Epithelial-Derived, Integral Membrane, Kunitz-Type Serine Protease Inhibitor in Breast Cancer

摘要

HAI-1 was initially identified as cognate inhibitor of matriptase, a membrane-bound serine protease. Paradoxically HAI-1 is also required for matriptase activation, a process that requires sphingosine 1-phosphate (S1P)- mediated translocation of the protease to cell-cell junctions in human mammary epithelial cells. in the current report, we further explored how HAI-1 regulates this protease. First we observed that following SIP treatment HAI-1 was co-translocated with matriptase to cell-cell junctions and that the cellular ratio of HAI-1 to matriptase was maintained during this process.
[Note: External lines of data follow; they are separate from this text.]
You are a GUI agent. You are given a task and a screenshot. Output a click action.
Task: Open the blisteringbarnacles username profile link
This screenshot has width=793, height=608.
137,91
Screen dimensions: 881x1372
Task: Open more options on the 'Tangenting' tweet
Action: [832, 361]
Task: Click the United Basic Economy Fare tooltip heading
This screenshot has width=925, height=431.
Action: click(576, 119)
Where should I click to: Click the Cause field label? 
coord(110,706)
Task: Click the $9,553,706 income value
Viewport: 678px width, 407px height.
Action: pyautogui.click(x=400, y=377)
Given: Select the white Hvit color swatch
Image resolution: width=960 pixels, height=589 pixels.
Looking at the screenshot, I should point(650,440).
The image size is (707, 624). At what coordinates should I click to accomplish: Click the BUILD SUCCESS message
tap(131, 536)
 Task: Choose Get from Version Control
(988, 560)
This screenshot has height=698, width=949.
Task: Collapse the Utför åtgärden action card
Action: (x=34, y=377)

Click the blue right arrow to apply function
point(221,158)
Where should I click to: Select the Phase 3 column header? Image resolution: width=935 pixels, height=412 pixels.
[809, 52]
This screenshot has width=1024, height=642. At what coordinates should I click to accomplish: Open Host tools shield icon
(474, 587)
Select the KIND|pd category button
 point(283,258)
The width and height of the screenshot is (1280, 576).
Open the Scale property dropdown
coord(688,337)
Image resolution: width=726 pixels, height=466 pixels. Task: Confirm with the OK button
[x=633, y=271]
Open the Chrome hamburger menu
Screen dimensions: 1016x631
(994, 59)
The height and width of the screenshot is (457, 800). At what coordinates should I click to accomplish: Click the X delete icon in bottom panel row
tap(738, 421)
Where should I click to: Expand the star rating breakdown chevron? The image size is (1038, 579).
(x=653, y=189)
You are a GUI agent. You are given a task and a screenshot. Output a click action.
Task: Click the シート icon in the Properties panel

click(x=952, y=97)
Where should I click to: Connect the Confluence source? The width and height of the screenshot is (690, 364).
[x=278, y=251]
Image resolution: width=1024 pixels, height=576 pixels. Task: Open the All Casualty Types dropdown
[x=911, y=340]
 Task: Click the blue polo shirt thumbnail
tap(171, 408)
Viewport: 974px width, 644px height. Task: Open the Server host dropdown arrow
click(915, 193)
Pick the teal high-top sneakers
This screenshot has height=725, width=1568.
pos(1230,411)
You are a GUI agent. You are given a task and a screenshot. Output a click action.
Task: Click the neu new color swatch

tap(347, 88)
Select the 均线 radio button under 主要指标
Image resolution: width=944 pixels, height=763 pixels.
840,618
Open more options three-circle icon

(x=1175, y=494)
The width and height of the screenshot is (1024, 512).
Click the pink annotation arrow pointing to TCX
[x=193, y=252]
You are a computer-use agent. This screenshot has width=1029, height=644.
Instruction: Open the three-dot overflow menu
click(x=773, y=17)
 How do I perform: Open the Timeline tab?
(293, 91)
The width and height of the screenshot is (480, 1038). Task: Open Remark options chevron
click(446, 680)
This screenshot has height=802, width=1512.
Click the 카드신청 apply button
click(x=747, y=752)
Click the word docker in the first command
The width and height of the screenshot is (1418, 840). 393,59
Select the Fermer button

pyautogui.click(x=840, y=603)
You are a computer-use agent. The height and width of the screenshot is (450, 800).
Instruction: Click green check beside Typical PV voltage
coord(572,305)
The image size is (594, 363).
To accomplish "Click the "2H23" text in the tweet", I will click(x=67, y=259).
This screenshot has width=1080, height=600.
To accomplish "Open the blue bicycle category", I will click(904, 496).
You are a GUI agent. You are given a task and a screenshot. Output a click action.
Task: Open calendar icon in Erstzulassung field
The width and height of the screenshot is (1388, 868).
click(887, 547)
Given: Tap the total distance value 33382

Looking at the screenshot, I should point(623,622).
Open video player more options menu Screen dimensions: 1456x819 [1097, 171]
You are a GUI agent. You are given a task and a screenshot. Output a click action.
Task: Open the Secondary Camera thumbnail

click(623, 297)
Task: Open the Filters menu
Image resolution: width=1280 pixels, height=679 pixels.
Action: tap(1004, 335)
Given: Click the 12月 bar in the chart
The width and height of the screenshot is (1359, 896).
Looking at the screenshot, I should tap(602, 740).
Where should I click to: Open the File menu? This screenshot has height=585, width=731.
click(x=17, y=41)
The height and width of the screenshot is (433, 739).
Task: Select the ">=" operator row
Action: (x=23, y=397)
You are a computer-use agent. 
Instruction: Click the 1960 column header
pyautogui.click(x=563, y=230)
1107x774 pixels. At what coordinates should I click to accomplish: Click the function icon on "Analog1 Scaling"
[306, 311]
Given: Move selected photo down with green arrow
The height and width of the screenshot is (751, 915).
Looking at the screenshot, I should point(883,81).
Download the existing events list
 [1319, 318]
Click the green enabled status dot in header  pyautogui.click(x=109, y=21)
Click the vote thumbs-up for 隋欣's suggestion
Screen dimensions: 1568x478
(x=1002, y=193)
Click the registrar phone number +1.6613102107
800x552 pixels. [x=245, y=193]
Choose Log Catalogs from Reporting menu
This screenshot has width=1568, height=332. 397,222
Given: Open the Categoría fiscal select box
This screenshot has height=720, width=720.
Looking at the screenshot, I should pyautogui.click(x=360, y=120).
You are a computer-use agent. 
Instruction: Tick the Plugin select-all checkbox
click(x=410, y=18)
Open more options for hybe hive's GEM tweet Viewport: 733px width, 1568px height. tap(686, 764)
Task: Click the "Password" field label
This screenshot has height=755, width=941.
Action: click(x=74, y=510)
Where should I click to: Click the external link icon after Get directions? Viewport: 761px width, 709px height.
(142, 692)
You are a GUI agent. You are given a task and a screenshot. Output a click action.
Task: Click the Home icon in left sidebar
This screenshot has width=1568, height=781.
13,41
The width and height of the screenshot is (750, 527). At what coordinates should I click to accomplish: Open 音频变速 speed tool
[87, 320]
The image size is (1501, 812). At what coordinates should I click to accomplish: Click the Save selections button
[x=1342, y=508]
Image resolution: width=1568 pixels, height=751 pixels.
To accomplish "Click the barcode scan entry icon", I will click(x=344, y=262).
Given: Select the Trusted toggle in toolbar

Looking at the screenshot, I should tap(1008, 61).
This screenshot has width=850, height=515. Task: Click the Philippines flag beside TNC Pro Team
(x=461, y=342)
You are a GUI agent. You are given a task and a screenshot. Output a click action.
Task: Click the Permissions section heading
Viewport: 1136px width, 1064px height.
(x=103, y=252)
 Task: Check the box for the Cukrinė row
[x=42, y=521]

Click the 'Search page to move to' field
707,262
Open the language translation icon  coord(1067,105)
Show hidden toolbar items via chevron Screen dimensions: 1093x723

However, when this ratio was changed by cell treatment with HAI-1 siRNA or anti- HAI-1 mAb M19, spontaneous activation of matriptase occurred in the absence of S1P-induced translocation; S1P-induced matriptase activation was also enhanced. These results support a role for HAI-1 in protection of cell from uncontrolled matriptase activation. We next expressed matriptase, either alone or with HAI-1 in breast cancer cells that do not endogenously express either protein. A defect in matriptase trafficking to the cell surface occurred if wild type matriptase was expressed in the absence of HAI-1; this defect appeared to result from matriptase toxicity to cells. Coexpression with matriptase of wild type HAI-I, but not HAI-I mutants altered in its Kunitz domain 1, corrected the trafficking defect. in contrast, catalytically defective matriptase mutants were normal in their trafficking in the absence of HAI-1. These results are also consistent with a role for HAI-1 to prevent inappropriate matriptase proteolytic activity during its protein synthesis and trafficking. Taken together, these results support multiple roles for HAI-1 to regulate matriptase, including its proper expression, intracellular trafficking, activation, and inhibition.